Members Jonathan Haskel and Michael Saunders were the two who went against the vote, both proposing a cut to 0.5 per cent and is the second month in a row they have voted to lower the rate to 0.5 per cent.
This falls in line with comments Saunders made in September where he suggested that in the event the UK avoids a no-deal Brexit, the next base rate move would be down instead of up.
Monetary policy still uncertain
The BoE maintained its stance on which direction monetary policy could go in despite the Conservatives election victory.
The central bank noted it “could respond in either direction to changes in the economic outlook in order to ensure a sustainable return of inflation to the two per cent target”.
The committee said it would monitor how businesses and households responded to Brexit developments in order determine its next move.

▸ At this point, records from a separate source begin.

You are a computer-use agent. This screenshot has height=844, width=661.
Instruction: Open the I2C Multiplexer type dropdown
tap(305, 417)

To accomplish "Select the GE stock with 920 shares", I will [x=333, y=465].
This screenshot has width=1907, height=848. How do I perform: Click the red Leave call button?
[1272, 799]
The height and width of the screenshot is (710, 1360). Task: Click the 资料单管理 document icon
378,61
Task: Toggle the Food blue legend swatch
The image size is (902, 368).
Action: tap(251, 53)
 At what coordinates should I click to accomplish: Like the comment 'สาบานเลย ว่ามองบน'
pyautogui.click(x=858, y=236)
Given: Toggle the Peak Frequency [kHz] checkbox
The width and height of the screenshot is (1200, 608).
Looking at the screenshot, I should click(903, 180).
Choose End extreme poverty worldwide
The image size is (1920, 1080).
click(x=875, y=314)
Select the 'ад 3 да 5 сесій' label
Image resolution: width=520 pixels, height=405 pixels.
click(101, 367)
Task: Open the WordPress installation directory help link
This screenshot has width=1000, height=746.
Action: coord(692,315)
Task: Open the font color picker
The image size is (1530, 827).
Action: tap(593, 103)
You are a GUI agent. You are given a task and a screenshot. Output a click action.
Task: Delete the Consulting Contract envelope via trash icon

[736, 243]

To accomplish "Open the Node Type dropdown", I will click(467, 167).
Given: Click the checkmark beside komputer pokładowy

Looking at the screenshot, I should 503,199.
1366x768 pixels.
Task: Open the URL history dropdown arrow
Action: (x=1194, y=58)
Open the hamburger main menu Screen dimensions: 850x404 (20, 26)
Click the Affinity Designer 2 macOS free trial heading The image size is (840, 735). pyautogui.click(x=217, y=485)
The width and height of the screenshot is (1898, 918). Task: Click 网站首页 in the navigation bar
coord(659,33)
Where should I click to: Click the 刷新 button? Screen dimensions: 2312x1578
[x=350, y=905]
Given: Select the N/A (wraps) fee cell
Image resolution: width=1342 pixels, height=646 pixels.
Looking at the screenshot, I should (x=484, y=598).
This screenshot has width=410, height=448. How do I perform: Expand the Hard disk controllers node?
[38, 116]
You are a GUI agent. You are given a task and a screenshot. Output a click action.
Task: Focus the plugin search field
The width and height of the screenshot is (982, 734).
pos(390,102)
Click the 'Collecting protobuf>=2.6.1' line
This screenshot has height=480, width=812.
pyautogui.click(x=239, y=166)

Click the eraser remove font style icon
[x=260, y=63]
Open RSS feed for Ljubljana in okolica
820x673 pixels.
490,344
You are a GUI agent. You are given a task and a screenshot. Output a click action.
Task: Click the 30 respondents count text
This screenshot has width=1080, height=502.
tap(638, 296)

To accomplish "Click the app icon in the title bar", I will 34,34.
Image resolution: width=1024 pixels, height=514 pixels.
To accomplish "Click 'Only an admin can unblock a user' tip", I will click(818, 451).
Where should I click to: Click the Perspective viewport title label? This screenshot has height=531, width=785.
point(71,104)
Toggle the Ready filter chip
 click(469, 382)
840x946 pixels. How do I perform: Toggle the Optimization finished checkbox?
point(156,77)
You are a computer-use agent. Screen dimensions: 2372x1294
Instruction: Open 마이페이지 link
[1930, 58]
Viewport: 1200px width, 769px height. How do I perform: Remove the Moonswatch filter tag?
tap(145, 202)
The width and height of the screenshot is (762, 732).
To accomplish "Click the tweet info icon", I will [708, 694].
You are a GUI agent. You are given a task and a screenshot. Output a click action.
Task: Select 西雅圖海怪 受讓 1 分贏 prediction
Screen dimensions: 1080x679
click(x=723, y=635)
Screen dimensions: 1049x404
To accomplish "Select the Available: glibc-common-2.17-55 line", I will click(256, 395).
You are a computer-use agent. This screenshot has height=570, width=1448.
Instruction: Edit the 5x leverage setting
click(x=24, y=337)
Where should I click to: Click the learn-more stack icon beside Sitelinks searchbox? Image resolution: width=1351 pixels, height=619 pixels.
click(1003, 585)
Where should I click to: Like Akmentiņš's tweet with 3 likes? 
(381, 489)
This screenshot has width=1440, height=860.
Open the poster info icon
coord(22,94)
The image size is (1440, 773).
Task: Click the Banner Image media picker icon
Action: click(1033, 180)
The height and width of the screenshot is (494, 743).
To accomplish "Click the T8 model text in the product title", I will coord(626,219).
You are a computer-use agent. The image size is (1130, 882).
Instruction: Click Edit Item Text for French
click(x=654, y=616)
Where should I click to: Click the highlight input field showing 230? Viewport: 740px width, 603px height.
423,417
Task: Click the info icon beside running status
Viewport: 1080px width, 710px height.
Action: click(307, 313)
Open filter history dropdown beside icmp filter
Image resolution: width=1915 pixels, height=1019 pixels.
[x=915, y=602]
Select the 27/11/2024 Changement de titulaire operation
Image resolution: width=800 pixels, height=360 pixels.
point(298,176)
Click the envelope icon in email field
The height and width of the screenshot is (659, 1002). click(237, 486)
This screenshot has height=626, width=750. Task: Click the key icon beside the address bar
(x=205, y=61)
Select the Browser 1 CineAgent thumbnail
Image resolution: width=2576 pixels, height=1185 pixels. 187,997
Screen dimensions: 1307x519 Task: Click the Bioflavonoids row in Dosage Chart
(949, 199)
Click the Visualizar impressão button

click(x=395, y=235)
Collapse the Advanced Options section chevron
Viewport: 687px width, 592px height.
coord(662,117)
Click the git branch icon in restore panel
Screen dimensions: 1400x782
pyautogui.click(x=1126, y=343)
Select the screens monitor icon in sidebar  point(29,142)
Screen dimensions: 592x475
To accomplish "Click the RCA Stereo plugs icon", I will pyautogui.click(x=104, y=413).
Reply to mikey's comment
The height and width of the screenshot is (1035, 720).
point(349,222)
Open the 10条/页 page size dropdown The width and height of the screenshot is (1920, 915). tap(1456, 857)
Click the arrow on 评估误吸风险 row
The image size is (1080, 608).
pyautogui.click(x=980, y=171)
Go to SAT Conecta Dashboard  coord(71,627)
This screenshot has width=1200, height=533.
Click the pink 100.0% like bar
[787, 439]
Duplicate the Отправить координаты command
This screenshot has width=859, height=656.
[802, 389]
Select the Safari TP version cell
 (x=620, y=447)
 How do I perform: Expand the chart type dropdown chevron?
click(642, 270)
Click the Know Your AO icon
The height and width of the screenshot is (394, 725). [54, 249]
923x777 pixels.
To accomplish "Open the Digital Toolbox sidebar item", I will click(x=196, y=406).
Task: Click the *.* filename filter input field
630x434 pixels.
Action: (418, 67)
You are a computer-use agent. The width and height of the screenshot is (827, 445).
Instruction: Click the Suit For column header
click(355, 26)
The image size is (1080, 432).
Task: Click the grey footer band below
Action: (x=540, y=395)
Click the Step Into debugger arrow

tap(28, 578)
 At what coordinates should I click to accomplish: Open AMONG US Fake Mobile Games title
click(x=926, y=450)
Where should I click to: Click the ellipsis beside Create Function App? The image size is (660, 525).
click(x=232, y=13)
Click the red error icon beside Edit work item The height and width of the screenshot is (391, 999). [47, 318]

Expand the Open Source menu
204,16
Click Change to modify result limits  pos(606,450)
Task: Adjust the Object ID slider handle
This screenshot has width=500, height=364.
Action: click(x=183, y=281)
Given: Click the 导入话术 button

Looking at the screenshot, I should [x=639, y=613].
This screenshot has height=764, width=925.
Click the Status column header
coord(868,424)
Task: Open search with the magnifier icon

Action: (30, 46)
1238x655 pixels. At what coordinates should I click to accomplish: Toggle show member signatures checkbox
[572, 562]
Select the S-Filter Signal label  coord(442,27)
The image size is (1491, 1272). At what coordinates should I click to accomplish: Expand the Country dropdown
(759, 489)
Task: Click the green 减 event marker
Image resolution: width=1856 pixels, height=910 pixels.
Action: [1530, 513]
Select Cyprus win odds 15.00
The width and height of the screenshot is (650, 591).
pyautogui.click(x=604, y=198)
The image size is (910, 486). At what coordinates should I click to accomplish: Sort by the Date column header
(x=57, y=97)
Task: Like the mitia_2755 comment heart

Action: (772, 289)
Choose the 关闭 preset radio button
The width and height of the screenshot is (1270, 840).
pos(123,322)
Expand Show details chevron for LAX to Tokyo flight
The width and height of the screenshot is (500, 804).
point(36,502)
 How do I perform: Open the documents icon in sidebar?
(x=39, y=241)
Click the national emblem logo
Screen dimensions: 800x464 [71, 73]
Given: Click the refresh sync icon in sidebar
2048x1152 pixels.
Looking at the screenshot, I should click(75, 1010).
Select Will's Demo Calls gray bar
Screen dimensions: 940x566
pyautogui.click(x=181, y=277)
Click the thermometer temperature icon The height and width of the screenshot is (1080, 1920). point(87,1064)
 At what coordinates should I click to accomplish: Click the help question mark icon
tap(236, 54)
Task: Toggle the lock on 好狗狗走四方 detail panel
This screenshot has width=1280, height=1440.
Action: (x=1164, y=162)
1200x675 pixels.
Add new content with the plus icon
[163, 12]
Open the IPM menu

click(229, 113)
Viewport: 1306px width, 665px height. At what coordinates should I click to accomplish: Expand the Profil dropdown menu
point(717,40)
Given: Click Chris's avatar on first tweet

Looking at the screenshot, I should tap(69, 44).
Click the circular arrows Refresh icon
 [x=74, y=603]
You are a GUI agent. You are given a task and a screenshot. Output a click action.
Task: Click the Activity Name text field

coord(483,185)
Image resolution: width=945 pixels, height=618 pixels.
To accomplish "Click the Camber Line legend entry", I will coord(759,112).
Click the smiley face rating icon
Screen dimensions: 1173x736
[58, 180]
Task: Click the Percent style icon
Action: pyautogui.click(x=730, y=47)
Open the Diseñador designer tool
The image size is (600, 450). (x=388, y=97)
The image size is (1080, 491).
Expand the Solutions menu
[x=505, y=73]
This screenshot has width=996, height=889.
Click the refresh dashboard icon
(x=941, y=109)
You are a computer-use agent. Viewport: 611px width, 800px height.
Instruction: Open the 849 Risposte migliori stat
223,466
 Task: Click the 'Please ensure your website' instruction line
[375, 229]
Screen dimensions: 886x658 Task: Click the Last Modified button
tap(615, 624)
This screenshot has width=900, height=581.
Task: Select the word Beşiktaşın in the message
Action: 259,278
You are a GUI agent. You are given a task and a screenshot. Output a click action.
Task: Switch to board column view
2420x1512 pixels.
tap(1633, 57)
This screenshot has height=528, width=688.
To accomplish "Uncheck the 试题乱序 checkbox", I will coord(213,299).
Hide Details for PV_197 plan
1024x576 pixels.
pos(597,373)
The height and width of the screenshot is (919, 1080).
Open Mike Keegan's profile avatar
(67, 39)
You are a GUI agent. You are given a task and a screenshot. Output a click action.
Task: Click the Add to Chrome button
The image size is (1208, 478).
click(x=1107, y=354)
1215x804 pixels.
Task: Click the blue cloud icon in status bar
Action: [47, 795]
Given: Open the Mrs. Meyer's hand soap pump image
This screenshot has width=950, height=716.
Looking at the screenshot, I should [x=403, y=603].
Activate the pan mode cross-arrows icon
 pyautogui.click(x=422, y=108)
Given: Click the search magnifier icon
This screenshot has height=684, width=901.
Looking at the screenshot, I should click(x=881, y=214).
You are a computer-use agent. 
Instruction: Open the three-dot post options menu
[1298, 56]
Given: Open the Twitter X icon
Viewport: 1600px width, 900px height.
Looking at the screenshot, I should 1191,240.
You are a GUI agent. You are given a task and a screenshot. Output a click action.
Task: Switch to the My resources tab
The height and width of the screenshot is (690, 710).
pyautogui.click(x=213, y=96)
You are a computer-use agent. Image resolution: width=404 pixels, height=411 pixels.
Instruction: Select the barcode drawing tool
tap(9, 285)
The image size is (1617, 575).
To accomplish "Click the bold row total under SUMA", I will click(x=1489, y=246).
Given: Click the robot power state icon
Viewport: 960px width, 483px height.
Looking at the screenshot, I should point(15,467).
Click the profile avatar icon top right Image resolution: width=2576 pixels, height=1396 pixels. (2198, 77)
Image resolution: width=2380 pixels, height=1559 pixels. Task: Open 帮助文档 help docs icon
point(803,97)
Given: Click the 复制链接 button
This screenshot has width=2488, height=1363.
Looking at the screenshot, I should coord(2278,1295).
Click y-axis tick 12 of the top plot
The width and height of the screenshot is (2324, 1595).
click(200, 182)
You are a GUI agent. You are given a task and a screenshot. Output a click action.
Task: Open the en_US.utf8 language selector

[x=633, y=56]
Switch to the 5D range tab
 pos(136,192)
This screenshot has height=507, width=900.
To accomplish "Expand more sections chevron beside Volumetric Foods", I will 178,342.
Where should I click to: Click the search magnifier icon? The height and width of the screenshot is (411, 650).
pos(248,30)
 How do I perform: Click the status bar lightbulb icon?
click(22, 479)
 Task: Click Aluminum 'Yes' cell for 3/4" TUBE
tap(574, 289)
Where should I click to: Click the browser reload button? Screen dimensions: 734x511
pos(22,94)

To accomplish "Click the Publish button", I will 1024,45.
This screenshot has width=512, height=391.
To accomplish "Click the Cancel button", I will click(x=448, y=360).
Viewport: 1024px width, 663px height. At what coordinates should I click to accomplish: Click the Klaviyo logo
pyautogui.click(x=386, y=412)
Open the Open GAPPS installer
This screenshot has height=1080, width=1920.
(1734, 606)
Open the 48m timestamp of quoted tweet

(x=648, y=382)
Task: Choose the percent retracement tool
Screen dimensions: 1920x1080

Frances Haque, Santander UK chief economist, said: “The decision to hold rates was widely expected given the outcome of the general election increases the certainty of the UK leaving the EU at the end of January, reducing the risk of a continuing ‘slow puncture’ in the UK economy.
“The economic data published so far for the last quarter of this year indicates that growth will likely be weak or perhaps even negative and continues to depend on consumer spending to fuel growth.
She added: “However, with inflation well below the target rate and with the likelihood of reduced uncertainty, at least in the short term, the MPC is clearly standing by its cautious approach and will wait to see what type of momentum is carried into the beginning of 2020.”